Est-il nécessaire de rappeler la description princeps de l’hématozoaire du paludisme par Alphonse Laveran en 1880 ? Ses travaux, accueillis avec scepticisme, ne seront ainsi reconnus par l’Académie des Sciences qu’en 1889. Dans les mêmes temps, les malariologistes italiens Ettore Marchiafava et Angelo Celli identifient les diverses espèces d’hématozoaires et créent le mot Plasmodium. Soupçonné depuis des siècles, le rôle des moustiques dans la transmission de ces agents pathogènes est ensuite prouvé par Ronald Ross en 1898.

Médecin militaire peu soutenu par sa hiérarchie, A. Laveran intègre l’Institut Pasteur à partir de 1889 et y continue ses travaux sur les protozoaires pathogènes pour les hommes et les animaux, en particulier sur les trypanosomes et sur les leishmanies. Attentif à la santé publique et à la prévention des infections, il s’investit dans les Ligues contre le paludisme en Corse et en Algérie.

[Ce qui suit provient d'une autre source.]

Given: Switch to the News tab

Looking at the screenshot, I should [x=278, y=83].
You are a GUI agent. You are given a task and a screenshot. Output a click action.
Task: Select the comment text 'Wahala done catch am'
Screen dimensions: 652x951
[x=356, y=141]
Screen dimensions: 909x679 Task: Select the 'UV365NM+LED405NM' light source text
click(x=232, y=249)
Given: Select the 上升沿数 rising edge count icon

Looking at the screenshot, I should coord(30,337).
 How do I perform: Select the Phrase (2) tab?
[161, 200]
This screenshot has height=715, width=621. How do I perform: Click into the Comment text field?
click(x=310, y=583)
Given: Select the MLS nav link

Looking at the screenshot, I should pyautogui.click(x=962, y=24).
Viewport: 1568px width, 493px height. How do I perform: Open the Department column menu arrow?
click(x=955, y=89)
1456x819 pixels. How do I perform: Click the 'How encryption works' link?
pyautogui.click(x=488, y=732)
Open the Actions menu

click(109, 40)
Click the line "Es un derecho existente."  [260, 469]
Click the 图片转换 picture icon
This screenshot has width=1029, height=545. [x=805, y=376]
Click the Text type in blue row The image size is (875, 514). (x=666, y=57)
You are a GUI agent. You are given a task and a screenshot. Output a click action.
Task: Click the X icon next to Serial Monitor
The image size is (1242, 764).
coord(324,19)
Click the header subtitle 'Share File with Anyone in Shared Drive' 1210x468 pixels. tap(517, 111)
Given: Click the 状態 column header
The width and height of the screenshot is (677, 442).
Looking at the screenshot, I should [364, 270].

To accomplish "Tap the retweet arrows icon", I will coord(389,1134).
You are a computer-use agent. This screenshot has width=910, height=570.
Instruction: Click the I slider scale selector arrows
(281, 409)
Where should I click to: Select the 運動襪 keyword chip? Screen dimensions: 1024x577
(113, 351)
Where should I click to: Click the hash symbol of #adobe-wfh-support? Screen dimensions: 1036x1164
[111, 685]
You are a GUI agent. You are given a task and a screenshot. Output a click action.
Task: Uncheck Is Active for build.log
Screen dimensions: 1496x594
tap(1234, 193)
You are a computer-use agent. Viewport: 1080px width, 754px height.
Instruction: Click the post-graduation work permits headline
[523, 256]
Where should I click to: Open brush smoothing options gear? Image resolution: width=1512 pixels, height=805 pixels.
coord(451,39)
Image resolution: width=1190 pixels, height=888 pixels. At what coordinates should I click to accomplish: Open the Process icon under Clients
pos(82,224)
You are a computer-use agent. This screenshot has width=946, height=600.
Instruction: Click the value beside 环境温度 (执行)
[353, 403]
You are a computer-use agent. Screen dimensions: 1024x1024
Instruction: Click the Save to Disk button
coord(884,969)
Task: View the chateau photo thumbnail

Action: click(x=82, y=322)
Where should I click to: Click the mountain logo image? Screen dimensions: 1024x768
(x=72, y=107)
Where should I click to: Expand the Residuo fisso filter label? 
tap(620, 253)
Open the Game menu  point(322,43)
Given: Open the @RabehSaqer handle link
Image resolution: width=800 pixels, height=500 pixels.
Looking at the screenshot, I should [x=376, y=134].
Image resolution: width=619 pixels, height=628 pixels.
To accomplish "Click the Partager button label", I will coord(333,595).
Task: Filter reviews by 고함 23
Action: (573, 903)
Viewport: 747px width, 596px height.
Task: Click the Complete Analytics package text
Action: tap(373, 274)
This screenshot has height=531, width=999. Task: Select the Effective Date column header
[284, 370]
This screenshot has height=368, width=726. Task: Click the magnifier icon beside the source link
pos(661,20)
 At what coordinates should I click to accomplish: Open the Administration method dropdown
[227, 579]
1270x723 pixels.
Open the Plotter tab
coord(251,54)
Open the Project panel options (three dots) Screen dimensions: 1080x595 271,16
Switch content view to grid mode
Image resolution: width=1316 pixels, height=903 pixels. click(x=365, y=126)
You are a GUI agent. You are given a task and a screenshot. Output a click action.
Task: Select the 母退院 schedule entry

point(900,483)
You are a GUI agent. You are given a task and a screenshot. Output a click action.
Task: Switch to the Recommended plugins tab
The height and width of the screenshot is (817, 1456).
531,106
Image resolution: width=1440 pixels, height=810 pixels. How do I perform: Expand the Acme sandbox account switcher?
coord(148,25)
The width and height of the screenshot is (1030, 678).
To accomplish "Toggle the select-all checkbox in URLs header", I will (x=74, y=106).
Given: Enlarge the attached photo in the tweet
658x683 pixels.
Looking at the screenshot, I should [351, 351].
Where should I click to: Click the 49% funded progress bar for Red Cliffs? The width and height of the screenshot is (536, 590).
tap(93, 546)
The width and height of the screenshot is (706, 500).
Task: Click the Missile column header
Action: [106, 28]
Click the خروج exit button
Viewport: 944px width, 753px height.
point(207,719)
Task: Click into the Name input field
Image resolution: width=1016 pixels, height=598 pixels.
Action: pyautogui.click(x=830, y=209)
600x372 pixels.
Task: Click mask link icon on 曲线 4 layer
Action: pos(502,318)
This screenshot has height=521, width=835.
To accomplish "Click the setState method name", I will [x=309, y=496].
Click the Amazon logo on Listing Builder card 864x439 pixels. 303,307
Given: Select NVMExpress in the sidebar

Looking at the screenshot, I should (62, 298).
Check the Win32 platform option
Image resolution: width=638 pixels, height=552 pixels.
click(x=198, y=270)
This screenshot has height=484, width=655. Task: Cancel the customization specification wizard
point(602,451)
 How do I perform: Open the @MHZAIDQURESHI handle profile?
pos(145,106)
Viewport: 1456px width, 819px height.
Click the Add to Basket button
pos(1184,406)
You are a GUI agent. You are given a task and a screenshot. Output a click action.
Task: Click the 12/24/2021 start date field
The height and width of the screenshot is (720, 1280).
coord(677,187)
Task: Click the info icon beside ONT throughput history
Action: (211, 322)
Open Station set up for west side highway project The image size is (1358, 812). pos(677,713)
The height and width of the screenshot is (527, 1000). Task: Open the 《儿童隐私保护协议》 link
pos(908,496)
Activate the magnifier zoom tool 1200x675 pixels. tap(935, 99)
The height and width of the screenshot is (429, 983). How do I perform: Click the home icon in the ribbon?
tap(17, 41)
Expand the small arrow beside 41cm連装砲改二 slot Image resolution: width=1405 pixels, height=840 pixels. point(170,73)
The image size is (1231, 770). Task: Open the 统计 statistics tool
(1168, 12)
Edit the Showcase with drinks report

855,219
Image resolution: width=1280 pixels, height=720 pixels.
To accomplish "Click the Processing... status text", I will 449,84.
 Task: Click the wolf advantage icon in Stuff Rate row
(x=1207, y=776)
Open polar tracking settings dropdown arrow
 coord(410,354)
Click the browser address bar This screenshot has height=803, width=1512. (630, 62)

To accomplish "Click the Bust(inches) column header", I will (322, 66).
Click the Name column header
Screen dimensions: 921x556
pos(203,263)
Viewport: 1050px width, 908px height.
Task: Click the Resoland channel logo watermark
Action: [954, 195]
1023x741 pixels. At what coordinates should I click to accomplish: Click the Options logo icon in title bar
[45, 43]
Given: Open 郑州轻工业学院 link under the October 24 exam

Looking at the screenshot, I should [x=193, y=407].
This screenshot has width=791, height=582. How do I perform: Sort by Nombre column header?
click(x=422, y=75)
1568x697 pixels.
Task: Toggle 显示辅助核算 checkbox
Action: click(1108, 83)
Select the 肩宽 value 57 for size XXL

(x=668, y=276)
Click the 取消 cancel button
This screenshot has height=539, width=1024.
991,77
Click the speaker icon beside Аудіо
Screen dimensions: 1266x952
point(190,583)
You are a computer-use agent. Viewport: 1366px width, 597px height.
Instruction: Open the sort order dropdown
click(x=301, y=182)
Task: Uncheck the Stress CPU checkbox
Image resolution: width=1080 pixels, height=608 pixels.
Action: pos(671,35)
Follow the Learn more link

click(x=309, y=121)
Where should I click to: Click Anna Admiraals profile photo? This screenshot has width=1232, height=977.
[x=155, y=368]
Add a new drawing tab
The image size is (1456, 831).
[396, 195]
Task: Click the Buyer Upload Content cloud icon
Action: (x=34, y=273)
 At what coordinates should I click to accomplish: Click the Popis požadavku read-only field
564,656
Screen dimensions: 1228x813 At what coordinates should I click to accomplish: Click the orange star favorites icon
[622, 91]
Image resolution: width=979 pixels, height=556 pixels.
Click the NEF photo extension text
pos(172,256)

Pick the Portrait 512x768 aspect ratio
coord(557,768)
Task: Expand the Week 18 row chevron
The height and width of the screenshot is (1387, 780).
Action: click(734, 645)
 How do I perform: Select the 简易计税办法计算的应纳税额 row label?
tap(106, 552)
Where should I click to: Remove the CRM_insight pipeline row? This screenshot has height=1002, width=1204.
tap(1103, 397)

Le prix Nobel de médecine et de physiologie lui est attribué en 1907 pour l’ensemble de ses travaux sur les protozoaires. A. Laveran utilise ce prix pour créer au sein de l’Institut Pasteur le laboratoire des maladies tropicales et fonde en 1908 la Société de Pathologie Exotique dont il est le premier président.

La Société francophone de médecine tropicale et santé internationale, SFMTSI qui succède à la Société de pathologie exotique, contribue très logiquement à l’organisation du colloque à l’occasion du centenaire de la mort d’Alphonse Laveran. Ce colloque se tiendra le 24 novembre 2022 à l’école du Val-de-Grâce. La Société y sera présente au travers de présentations en rapport avec les travaux fondamentaux de Laveran et avec ses activités de santé publique. La Journée scientifique d’automne de la SFMTSI qui aura lieu la veille intégrera ainsi cette manifestation.